Three leaders resign in electoral earthquake
The leaders of Labour, the Lib Dems and UKIP have all stepped down after their disappointments in Thursday’s election. But will changes at the top bring back the voters?
At 9:59pm on Thursday, Ed Miliband was the bookmakers’ favourite to become prime minister within days. Nick Clegg was the deputy prime minister. But at the stroke of Big Ben, both of their mainstream political careers were swept away in an instant. As voting stopped in the election, an exit poll revealed that their parties had been roundly rejected. They, along with UKIP leader Nigel Farage, would be gone by the following lunchtime.
Miliband’s Labour party won 99 fewer seats than the Conservatives and were decisively defeated.
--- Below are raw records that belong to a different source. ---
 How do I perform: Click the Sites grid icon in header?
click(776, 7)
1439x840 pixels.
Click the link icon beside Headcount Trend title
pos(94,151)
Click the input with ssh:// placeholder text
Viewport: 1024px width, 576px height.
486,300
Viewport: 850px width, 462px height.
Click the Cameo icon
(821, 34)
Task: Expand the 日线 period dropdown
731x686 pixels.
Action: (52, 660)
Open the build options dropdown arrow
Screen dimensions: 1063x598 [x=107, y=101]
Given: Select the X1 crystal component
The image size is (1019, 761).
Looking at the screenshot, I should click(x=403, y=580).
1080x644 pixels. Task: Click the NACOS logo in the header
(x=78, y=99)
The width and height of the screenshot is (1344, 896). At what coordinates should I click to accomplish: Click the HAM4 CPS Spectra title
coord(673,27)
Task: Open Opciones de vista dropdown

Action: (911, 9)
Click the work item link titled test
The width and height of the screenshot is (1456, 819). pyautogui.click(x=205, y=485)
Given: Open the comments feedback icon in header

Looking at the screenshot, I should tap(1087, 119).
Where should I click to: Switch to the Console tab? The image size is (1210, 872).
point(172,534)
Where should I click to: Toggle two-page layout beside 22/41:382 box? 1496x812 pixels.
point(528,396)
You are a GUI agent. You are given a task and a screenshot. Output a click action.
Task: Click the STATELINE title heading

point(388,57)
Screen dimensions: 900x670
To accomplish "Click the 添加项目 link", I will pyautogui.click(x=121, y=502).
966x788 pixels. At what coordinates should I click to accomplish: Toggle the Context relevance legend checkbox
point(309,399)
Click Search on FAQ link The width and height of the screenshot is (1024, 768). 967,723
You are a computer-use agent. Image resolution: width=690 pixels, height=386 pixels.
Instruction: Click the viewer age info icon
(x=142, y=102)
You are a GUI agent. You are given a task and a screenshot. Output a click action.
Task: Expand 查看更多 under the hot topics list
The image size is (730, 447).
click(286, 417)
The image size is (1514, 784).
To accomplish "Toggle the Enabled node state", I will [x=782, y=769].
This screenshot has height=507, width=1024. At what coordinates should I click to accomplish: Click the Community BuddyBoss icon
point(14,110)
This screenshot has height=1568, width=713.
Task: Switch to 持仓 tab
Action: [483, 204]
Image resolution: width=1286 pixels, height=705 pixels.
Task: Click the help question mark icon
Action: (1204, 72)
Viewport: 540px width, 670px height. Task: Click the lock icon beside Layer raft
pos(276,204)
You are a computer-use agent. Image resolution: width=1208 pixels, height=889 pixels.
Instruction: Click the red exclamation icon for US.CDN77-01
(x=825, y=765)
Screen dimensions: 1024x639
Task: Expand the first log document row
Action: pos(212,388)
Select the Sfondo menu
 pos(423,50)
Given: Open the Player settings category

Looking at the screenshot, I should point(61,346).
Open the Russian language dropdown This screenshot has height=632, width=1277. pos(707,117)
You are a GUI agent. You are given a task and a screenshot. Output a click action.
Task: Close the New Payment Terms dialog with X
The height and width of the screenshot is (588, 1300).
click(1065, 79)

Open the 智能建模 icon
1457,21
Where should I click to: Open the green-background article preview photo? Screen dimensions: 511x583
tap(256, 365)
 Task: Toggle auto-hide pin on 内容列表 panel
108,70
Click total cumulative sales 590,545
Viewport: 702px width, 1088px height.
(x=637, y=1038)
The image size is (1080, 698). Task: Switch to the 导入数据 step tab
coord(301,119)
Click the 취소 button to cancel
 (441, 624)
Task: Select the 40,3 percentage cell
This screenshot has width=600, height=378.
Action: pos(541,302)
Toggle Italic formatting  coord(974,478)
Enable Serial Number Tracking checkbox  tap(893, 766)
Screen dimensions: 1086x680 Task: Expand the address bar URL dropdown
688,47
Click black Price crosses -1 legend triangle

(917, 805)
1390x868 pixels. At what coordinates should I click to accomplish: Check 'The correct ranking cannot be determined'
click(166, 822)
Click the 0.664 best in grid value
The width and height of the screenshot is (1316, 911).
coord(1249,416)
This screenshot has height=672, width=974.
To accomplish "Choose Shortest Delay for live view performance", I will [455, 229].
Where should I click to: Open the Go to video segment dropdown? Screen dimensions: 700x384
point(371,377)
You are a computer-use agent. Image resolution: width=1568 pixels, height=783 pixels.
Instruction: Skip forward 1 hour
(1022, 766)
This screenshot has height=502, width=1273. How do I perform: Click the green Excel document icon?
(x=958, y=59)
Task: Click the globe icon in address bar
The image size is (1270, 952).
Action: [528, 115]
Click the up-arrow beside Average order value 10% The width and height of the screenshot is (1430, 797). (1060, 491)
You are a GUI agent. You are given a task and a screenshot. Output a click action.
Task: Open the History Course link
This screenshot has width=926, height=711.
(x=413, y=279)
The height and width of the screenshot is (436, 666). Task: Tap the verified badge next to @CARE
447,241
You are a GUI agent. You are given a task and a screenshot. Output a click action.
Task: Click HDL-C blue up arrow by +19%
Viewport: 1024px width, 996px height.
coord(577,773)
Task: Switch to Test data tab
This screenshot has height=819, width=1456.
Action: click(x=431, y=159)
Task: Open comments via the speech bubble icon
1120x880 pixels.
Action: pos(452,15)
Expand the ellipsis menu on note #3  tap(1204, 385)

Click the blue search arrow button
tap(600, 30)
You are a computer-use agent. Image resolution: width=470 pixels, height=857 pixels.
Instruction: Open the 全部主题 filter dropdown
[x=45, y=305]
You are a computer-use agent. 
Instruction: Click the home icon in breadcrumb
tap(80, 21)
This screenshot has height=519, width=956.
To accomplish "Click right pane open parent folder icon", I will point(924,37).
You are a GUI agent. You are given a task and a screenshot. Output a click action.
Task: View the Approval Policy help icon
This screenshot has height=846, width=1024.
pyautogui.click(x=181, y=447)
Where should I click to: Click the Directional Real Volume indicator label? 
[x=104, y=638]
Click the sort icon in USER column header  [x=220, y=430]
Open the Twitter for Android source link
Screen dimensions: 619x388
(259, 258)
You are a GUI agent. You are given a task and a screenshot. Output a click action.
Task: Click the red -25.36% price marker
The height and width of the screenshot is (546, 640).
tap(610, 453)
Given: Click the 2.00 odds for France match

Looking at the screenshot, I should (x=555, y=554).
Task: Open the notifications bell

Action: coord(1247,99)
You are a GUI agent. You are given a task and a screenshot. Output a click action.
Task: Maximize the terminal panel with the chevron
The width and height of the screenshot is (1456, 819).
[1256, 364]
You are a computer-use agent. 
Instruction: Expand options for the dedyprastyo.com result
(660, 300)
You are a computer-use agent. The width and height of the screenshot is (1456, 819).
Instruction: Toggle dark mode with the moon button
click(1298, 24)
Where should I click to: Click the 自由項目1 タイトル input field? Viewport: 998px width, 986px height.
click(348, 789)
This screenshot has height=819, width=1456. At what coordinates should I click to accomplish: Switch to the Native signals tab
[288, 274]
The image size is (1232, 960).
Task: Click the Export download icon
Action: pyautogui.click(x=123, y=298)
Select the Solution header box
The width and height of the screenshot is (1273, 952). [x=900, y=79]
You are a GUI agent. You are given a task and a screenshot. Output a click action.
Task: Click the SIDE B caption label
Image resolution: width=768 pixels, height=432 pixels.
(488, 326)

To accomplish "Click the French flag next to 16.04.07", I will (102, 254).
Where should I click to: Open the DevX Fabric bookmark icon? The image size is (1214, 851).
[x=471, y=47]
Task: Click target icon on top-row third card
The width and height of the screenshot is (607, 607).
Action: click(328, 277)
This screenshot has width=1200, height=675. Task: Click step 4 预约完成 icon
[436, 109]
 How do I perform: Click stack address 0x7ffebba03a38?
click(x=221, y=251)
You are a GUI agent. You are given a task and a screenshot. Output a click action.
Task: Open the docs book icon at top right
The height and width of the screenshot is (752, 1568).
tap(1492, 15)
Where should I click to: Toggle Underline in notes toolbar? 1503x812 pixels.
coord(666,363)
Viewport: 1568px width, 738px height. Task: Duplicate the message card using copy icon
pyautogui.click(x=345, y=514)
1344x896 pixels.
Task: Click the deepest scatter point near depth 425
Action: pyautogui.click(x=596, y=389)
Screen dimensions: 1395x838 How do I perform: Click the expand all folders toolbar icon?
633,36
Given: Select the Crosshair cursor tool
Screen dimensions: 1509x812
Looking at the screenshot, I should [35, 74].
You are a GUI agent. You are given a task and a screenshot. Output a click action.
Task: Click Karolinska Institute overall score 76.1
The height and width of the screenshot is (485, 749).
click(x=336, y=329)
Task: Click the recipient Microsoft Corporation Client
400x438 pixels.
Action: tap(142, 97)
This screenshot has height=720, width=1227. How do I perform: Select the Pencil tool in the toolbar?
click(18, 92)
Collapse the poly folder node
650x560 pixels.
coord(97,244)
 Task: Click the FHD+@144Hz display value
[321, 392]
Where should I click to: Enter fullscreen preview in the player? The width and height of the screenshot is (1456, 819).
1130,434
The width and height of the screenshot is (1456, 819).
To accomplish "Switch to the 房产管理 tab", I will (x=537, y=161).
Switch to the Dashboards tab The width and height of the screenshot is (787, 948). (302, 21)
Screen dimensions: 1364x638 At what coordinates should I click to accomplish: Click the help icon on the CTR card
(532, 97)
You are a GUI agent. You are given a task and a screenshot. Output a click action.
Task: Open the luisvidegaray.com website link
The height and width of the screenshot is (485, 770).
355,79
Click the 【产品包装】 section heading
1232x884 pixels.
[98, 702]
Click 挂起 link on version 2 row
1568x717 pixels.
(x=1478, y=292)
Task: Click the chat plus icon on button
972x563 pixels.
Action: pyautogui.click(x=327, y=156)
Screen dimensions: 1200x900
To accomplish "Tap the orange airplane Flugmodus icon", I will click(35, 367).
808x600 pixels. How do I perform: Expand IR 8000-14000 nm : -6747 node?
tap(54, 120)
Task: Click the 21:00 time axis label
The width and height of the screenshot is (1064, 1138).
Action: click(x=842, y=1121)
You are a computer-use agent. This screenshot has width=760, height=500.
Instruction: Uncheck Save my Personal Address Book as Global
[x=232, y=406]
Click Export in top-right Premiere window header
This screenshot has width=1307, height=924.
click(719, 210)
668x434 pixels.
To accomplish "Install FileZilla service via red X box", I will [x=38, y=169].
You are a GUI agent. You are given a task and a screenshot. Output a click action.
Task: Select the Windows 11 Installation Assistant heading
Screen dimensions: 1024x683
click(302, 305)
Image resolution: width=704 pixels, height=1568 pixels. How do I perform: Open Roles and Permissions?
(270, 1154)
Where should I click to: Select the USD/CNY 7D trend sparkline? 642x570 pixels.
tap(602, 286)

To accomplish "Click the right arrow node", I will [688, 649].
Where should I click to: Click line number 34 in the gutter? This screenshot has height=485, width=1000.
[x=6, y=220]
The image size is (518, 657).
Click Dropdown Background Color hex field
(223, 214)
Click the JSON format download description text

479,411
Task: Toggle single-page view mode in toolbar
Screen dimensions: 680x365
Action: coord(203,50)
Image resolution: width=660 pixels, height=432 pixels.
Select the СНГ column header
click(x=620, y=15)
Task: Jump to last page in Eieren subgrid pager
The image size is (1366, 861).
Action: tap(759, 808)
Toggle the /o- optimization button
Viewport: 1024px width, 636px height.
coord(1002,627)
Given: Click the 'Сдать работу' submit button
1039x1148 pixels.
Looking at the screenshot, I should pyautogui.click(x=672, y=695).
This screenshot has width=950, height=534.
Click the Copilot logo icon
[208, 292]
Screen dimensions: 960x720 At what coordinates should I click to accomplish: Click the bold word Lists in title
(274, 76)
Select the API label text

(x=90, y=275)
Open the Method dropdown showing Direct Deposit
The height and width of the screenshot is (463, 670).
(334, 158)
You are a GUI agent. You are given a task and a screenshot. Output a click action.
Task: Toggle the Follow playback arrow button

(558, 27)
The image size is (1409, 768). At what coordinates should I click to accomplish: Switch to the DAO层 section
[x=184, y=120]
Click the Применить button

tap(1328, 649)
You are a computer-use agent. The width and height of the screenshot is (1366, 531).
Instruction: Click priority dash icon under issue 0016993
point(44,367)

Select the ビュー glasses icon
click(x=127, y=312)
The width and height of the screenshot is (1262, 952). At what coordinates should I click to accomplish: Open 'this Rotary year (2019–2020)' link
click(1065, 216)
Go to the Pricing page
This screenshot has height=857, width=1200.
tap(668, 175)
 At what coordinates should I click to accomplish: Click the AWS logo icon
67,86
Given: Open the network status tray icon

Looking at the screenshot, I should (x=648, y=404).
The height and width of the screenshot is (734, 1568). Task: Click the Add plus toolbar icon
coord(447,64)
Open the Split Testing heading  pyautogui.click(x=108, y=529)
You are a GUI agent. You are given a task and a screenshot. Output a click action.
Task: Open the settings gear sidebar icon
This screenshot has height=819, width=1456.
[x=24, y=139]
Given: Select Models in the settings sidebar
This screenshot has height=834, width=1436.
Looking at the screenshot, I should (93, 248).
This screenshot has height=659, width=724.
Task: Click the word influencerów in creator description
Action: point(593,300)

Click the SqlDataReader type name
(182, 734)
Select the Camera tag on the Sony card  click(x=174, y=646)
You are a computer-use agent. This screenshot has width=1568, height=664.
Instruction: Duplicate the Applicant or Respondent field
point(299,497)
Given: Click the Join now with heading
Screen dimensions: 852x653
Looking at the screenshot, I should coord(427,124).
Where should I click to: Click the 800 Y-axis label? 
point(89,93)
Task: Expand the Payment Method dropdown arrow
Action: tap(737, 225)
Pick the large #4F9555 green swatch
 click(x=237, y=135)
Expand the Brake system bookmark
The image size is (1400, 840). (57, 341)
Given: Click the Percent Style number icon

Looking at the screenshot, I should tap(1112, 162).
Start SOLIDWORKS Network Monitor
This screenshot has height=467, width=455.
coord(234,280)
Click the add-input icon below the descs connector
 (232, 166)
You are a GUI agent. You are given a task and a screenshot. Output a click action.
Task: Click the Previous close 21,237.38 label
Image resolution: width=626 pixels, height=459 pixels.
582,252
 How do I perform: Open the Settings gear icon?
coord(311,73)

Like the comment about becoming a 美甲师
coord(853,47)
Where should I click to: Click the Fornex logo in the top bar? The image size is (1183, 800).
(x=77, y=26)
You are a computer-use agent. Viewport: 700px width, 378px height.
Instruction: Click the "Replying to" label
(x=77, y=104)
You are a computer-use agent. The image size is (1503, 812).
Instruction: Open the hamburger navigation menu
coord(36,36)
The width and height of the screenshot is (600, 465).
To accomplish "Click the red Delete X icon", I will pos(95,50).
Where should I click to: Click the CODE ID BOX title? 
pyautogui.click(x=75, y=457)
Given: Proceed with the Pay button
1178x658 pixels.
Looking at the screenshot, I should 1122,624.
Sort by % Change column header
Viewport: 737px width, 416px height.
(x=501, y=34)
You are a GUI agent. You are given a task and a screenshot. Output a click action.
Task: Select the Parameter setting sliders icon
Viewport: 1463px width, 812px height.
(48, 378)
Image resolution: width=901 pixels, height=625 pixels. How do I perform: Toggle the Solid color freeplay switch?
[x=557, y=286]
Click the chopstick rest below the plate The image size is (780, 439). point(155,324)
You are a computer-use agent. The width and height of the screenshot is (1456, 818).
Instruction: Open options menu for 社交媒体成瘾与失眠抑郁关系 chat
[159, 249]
Clegg could only watch in horror as his Liberal Democrats won just eight seats, down from 57 in 2010. And Farage made good on his promise to leave if he did not win his own race for a parliamentary seat in South Thanet, though he left some doubt over whether the decision was permanent. Where pundits had predicted days or even weeks of indecision and haggling, instead they were given a demonstration of how abruptly brutal British politics can be.
Labour will now go through a period of introspection, with leadership candidates from across the party — and probably from varied backgrounds — arguing over what to do next. The primary battle is likely to centre around whether the party has alienated ‘aspirational’ voters who were more likely to vote for them under Tony Blair’s leadership. Meanwhile the Lib Dems face a huge challenge to convince voters of their relevance after suffering the worst general election result for a mainstream liberal party since 1970.
While Miliband, Clegg and Farage quit, David Cameron celebrated the first parliamentary majority for the Conservative party since 1996. He has become the first incumbent prime minister to increase his share of the vote since 1955. But the new arithmetic in the House of Commons may put him in a tougher position than before. With no coalition partners, he is now more vulnerable to rebellions within his own party.
At the crossroads
For Labour and the Lib Dems in particular, the resignations were inevitable. Some commentators say that the withering verdicts on their parties are a reflection of their personal failings — Miliband was a ‘North London geek’ and Clegg was the man who got too close to the Tories and broke his promises. The change will allow these parties to start afresh.
But others argue that it won’t be enough. Voters don’t just vote for a face, they vote for values, principles and policies. Electoral defeat should prompt reconsideration of all these things. A change of leader alone is not going to change parties’ fortunes; they need to consider the story that they are telling, their vision for the future, and whether they chime with what the electorate really wants.
- Did voters reject the Labour and Liberal Democrat parties or their leaders?
- Rank these leadership attributes in order of importance — experience; personality; values; policies; knowledge; background.
- Think of a leader (political or otherwise) whom you admire. Discuss in groups what impresses you about them and create a poster advertising their qualities.
- Research the people tipped as likely contenders to lead the Labour party in the BBC article provided in our Become an Expert section. Write a paragraph on each, explaining how likely you would be to vote for them and why.
Some People Say...
“There’s no point changing the captain if the ship is heading in the wrong direction”John Reid
What do you think?
Q & A
- What were the criticisms of Miliband and Clegg?
- Many frustrated former ministers in the Labour party have made clear in the last few days that they felt Miliband didn’t say enough that mattered to middle-class voters. There was also criticism of his presentational skills, an issue he tried to turn to his advantage in the last year or so. Clegg was seen as personally tainted after leading the Lib Dems into coalition with the Tories and particularly after allowing a trebling of tuition fees, having promised to vote against any rise in 2010.
- What is at stake in the leadership races?
- Within Labour, the party’s approaches to business and public services are likely to be crucial points of contention. The Lib Dems will be seeking to find a way of differentiating themselves from the other parties.
- Doubt over whether the decision was permanent
- Farage’s resignation will trigger a UKIP leadership election in September, but he has said that he will give consideration to standing in it.
- Period of introspection
- There is likely to be debate over what Labour stands for. Already, former leader Tony Blair – who won three elections – has called for the party to begin to champion ‘ambition as well as compassion’.
- Varied backgrounds
- Several women may run, including Liz Kendall (recently the shadow care minister) and Yvette Cooper, who has been shadow home secretary. A frontrunner, Chuka Umunna, could become Labour’s first black leader.
- The right wing of the party have suggested that Labour should show more clearly how it supports those who wish to do the best for themselves.
- Mainstream liberal party
- The Lib Dems were formed by the merger between the Liberal and the Social Democratic parties in 1988.
- MPs are under pressure to vote for the policies advocated by their party leaders. But ‘rebellions’ (when they refuse to do so) have become increasingly common.